Fintech Secures 45% of Africa’s Startup Funding in H1 2025

Fintech Secures 45% of Africa’s Startup Funding in H1 2025

Fintech Dominance in Africa’s Startup Ecosystem – H1 2025

An Overview of Fintech’s Influence

In the first half of 2025, the fintech sector has firmly established itself as a powerful force within Africa’s startup landscape. According to the latest Africa: The Big Deal report, it commanded a staggering 45% of all disclosed funding, translating to approximately $640 million. This stronghold closely mirrors its 47% share in 2024 and indicates a significant rebound for the industry after a period marked by stagnation.

Fintech’s revitalization isn’t just a one-off occurrence; a rolling 12-month observation reveals it accounted for a remarkable 51% of total funding, a notable increase from a worrying low of 28% just 18 months ago. This rebound signifies a renewed investor confidence, suggesting that the fintech sector is not only recovering but also reclaiming its previous momentum.

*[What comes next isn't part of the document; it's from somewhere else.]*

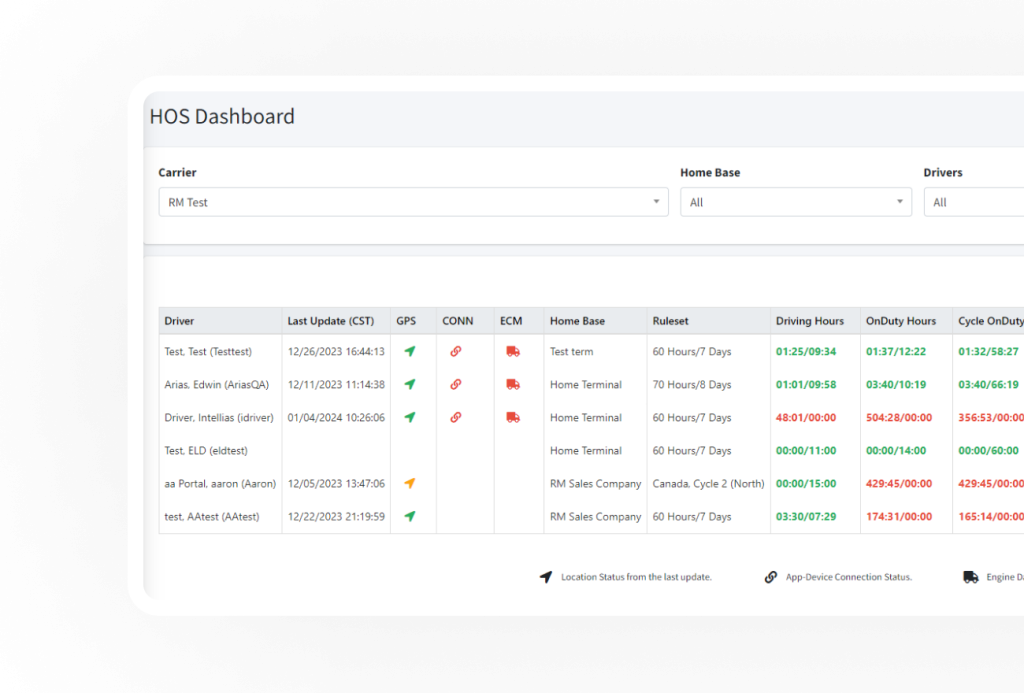Click the App-Device Connection link icon in the legend

click(x=771, y=577)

Major Transactions Making Waves

The first half of 2025 saw some eye-catching transactions that highlight the growing investor interest in fintech. The standout performer was Wave Money, which secured an impressive $137 million in debt financing. Following closely were notable deals such as Bokra’s $59 million sukuk raise in Egypt and Stitch’s $55 million Series B funding round in South Africa. Other significant raises included LemFi, which pulled in $53 million in Nigeria, and MNT-Halan’s Tasaheel, which issued a bond valued at $50 million in Egypt.

These transactions underscore the diverse opportunities within fintech, reflecting both the resilience of the sector and the potential for significant returns in emerging markets.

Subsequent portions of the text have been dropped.